Here everyday in the NE Ohio fishing, deer hunting and steelhead forums


----------



## bassmastermjb (Apr 8, 2004)

I live and have a baitshop in Ravenna. I log on 3-4 times a day to get fishing reports in other areas around NE Ohio. It's a great tool when the fish aren't cooperating locally and a customer calls wanting a fishing report. Keep up the good work guys, it's greatly appreciated..........Mark


----------



## owner89883 (May 18, 2008)

I log in at least once a day usaully more often!$


----------



## AkronCATS (Nov 5, 2008)

almost every day


----------



## Intracoastal (Sep 12, 2009)

I check it at least once a day...try to post at least as often as I fish.


----------



## Ward603 (Sep 6, 2008)

I check at least once a day and usually post every time I get out on the boat.


----------



## mrtwister_jbo (Apr 7, 2004)

everyday most days 3 or times
twister


----------



## Smallmouth70 (Mar 11, 2007)

I check in usually once a day, sometimes more.

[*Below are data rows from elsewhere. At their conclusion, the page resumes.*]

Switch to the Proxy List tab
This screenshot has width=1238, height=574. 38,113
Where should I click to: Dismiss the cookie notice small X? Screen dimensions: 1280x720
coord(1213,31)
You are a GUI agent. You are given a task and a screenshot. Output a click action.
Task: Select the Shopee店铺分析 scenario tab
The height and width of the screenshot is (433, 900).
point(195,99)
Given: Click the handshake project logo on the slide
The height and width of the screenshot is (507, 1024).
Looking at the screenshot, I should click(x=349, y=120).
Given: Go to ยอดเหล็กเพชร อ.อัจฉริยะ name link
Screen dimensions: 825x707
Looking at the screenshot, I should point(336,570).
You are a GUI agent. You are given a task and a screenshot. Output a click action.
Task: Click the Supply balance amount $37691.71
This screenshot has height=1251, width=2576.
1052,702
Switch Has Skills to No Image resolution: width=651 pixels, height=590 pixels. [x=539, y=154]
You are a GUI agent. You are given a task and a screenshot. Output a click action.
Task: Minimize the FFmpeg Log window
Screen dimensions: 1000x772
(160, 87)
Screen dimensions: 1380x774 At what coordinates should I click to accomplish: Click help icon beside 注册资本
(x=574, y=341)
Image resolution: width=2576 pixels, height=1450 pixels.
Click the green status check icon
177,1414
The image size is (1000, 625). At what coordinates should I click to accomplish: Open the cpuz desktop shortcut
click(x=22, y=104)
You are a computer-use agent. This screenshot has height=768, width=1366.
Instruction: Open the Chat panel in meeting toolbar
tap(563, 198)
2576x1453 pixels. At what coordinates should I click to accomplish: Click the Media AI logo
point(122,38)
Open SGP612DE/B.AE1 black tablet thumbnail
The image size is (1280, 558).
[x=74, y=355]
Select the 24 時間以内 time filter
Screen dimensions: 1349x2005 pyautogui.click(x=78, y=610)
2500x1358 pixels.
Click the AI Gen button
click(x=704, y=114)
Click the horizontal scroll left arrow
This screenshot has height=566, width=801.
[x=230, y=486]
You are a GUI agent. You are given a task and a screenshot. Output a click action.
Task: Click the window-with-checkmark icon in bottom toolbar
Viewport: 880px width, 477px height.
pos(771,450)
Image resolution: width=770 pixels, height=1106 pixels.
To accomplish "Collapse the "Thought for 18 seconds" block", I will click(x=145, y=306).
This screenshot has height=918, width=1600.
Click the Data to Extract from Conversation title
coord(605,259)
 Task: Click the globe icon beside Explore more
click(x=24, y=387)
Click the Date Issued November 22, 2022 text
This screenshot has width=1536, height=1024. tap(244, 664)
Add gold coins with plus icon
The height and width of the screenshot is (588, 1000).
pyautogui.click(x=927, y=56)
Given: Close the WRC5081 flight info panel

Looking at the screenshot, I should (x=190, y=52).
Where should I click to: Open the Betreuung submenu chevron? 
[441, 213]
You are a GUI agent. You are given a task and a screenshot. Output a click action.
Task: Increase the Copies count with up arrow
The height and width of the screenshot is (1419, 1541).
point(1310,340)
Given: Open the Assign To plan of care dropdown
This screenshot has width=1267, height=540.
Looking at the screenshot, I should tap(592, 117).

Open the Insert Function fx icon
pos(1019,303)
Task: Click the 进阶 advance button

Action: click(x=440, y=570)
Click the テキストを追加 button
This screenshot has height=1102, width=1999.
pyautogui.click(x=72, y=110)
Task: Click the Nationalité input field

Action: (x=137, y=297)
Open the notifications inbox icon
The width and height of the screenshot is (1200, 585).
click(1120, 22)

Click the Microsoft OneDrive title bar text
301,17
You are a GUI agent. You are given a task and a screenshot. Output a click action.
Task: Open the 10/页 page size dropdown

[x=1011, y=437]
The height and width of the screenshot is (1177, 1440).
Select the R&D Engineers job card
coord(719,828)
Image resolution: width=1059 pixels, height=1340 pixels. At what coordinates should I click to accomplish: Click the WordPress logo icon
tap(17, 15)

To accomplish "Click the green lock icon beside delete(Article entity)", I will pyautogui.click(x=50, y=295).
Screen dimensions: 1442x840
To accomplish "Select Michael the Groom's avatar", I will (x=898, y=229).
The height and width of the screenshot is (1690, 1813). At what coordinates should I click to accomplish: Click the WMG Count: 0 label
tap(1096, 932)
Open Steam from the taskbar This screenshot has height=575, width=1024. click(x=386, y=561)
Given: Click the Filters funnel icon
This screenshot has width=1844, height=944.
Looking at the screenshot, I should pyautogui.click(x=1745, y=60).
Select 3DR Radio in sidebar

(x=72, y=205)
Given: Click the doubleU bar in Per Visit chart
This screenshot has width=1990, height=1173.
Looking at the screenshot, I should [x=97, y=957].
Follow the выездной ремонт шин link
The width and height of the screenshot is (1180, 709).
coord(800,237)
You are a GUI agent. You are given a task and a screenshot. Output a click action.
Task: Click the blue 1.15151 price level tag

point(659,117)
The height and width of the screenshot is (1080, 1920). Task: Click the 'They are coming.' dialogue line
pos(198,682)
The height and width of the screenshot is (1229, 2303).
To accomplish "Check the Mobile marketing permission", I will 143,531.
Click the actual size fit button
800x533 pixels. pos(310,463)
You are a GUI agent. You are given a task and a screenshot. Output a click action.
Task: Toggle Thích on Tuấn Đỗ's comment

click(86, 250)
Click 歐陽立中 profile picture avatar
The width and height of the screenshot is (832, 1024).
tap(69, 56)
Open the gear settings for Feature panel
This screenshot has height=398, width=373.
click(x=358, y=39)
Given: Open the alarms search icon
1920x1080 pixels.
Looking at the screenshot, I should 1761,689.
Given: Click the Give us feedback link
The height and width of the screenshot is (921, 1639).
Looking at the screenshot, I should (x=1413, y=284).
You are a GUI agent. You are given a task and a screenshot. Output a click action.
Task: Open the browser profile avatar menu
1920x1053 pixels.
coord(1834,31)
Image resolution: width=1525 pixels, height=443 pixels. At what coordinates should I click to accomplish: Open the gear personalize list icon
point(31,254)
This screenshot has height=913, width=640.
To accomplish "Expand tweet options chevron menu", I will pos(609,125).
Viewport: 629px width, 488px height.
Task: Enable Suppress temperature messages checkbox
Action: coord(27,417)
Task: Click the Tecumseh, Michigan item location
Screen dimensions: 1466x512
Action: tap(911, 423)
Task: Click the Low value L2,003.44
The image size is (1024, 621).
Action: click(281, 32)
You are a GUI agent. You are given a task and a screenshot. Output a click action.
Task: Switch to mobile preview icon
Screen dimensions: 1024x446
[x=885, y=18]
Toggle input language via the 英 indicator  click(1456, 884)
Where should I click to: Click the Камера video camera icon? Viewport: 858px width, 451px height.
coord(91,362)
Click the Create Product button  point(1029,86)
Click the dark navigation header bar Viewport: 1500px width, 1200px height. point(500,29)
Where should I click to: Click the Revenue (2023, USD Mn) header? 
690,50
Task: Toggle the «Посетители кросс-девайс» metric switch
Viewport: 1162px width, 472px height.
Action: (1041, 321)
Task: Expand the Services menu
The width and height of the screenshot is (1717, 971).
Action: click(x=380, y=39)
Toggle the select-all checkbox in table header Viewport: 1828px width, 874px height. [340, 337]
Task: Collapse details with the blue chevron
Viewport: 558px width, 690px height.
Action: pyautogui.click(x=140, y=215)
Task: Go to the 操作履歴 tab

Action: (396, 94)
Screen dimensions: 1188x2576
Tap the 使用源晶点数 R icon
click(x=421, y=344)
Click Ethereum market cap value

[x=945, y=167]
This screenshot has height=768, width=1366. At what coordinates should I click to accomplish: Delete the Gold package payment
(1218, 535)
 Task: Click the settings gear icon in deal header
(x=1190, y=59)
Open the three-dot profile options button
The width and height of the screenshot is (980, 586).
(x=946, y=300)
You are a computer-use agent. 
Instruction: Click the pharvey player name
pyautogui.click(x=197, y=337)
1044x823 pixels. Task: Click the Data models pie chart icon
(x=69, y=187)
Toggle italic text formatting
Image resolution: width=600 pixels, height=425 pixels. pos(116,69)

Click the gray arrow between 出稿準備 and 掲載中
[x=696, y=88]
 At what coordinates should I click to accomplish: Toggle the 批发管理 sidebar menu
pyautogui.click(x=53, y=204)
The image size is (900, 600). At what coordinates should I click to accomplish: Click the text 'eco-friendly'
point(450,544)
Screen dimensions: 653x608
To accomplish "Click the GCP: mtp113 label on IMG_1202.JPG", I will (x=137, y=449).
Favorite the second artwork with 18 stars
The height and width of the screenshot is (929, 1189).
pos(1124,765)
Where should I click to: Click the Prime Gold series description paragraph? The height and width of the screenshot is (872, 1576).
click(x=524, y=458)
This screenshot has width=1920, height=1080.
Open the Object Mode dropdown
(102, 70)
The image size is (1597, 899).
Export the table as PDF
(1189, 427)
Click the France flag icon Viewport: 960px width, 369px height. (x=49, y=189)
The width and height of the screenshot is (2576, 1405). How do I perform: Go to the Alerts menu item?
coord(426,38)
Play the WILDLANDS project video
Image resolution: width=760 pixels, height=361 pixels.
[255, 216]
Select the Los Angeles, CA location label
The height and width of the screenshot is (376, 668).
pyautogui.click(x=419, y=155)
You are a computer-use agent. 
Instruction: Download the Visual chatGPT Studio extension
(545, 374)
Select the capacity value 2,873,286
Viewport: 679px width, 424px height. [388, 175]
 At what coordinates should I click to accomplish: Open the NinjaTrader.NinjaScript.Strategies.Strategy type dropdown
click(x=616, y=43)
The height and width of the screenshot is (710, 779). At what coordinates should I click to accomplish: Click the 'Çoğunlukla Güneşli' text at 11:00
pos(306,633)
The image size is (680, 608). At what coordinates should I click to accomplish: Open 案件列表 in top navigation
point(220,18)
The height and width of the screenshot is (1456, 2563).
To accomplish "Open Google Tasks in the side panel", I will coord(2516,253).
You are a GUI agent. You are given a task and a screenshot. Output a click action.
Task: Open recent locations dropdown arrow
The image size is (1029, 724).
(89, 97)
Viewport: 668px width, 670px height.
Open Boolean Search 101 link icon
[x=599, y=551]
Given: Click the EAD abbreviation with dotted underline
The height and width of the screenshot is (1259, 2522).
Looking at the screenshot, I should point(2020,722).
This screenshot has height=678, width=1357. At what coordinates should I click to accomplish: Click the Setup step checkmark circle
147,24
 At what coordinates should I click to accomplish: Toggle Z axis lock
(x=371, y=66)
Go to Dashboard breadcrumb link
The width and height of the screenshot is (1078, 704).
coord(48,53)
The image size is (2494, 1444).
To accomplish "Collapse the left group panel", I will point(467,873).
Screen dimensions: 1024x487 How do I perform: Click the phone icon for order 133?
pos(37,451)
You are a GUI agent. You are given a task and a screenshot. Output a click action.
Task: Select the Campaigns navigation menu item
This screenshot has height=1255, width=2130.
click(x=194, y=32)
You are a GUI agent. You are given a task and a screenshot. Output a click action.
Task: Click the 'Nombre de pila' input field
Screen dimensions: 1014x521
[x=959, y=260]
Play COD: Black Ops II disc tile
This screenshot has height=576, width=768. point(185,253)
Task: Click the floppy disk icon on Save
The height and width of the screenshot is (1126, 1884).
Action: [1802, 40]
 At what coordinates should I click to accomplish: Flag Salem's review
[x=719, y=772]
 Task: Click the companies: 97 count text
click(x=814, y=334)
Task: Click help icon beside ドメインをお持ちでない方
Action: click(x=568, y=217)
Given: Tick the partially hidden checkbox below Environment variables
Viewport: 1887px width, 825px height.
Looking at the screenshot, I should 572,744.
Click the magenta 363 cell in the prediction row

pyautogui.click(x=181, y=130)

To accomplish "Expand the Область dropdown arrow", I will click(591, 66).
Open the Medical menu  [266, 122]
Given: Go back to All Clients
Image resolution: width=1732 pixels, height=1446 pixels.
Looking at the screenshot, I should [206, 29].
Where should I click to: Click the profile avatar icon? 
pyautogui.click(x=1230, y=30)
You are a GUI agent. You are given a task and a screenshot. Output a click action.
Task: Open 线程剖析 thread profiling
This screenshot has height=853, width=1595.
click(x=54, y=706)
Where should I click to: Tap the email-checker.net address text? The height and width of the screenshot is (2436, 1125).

I usually check the NE and Erie forums.


----------



## neocats1 (Oct 14, 2006)

Getting ready to walk out the door. Headed to Tappan Lake.


----------



## ICB (Jul 4, 2009)

another daily reader.


----------



## Fat Bill (Jan 16, 2006)

I check in almost every day. Wish I could go fishing every day.


----------



## jredheadc (Feb 16, 2008)

read it everyday


----------



## topwater (Dec 22, 2004)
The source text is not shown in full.